Mona Charen, who worked as a speechwriter for former first lady Nancy Reagan, said that Fox News is being used as a propaganda tool by the right in a similar way that the Communist Party of the former Soviet Union used Pravda, a Russian newspaper, to promote its agenda.
Her remarks come in reference to the $1.6 billion defamation lawsuit filed by Dominion Voting Systems against Fox News and Fox Corporation. In an op-ed published on Thursday in The Bulwark, Charen argued that the suit shows a “full corruption of Fox News.”
Plaintiffs in the lawsuit claimed that the network supported former President Donald Trump‘s voter fraud claims while allegedly knowing the claims were untrue. Text messages released as part of the lawsuit revealed that some Fox News hosts and executives were casting doubts about election fraud claims while the network continued to embrace them. A jury trial has been scheduled for April, according to Reuters.
Meanwhile, a court filing on Monday revealed that Fox Corporate Chairman Rupert Murdoch said during a recent deposition that specific hosts at Fox News supported the “false notion” that the 2020 presidential election was “stolen” from Trump, including Lou Dobbs, Maria Bartiromo, Jeanine Pirro and Sean Hannity.
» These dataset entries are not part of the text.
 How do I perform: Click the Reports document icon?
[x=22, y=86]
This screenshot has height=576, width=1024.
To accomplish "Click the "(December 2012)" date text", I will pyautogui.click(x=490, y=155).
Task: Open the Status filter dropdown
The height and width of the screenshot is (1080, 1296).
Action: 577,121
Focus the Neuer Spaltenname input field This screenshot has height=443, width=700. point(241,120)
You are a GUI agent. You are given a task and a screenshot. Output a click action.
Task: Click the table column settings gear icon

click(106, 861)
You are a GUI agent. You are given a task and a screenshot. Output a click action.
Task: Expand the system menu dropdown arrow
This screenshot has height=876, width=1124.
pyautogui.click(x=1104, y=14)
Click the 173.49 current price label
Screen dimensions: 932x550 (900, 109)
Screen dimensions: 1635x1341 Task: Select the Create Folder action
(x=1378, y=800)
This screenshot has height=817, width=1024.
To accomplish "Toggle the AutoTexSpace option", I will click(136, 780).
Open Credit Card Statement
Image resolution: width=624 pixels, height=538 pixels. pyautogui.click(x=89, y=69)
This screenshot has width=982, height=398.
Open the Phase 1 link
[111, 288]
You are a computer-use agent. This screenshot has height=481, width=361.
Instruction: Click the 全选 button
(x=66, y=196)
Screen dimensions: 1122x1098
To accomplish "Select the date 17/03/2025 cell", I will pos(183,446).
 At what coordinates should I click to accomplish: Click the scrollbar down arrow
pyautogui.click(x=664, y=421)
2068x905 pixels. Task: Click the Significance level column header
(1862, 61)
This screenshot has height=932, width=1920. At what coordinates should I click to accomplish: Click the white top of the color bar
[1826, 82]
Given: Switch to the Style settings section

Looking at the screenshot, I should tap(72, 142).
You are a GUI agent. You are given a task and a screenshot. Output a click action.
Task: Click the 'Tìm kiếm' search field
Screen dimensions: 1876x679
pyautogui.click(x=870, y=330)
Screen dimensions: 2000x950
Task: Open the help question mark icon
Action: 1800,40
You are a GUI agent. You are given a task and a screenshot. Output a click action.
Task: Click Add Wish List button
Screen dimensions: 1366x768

A flag with the new logo for Fox flies outside of corporate headquarters on 6th Avenue on April 24, 2019, in New York City. Mona Charen, who worked as a speechwriter for former first lady Nancy Reagan, said that Fox News is being used as a propaganda tool by the right in a similar way that the Communist Party of the former Soviet Union used Pravda, a Russian newspaper, to promote its agenda. Photo by Gary Hershorn/Getty Images
Charen on Thursday criticized the network in the wake of the lawsuit, arguing that Fox didn’t maintain balanced and fair reporting.
“The revelations in the Dominion Voting Systems legal filings demonstrate the full corruption of Fox News,” she wrote. “The channel that debuted with the tagline ‘fair and balanced’ has become completely untethered to any standard of integrity. Its own bias bears no comparison to that of the ‘mainstream media.'”
Charen, who served as the associate director of the Office of Public Liaison for the Reagan administration, continued: “CNN, ABC, and USA Today have their flaws, but at least remain within the bounds of reality. Fox is not a news channel—it is the right’s Pravda. Among the frank acknowledgments of what the channel had become were rebukes to reporters who attempted to tell the simple truth.”
A Fox News media spokesperson told Newsweek on Thursday that Dominion’s motion is centered around baseless facts and an “unsupported” view of the defamation law, and that the core of the case is about freedom of the press and freedom of speech.
“Dominion’s lawsuit has always been more about what will generate headlines than what can withstand legal and factual scrutiny, as illustrated by them now being forced to slash their fanciful damages demand by more than half a billion dollars after their own expert debunked its implausible claims,” the spokesperson said.
“Their summary judgment motion took an extreme, unsupported view of defamation law that would prevent journalists from basic reporting and their efforts to publicly smear FOX for covering and commenting on allegations by a sitting President of the United States should be recognized for what it is: a blatant violation of the First Amendment.”
The spokesperson also said that Dominion “mischaracterized the record, cherry-picked quotes stripped of key context, and spilled considerable ink on facts that are irrelevant under black-letter principles of defamation law.”
In her op-ed on Thursday, Charen claimed there were efforts to protect the Fox News brand and that those who were part of those efforts did so by “lying” and they were “rewarded” for it.
“Dominion’s thorough airing of internal communications reveals executives who were total cynics, ready to serve the rubes whatever was required to maintain their market share,” she added.
Though Charen and some legal experts, including attorney Lee Levine, believe that the Dominion case is powerful, it might not damage the network’s reputation and popularity among its viewers, according to Poynter social media writer Tom Jones.
“My theory is that those who regularly watch Fox News aren’t going to be impacted by this one way or the other,” Jones wrote in a Poynter op-ed on Thursday. “Fox viewers might not even be aware of what’s going on because Fox News has refused to cover the story.
“For many, if they aren’t getting their news from Fox News, they aren’t getting any news.”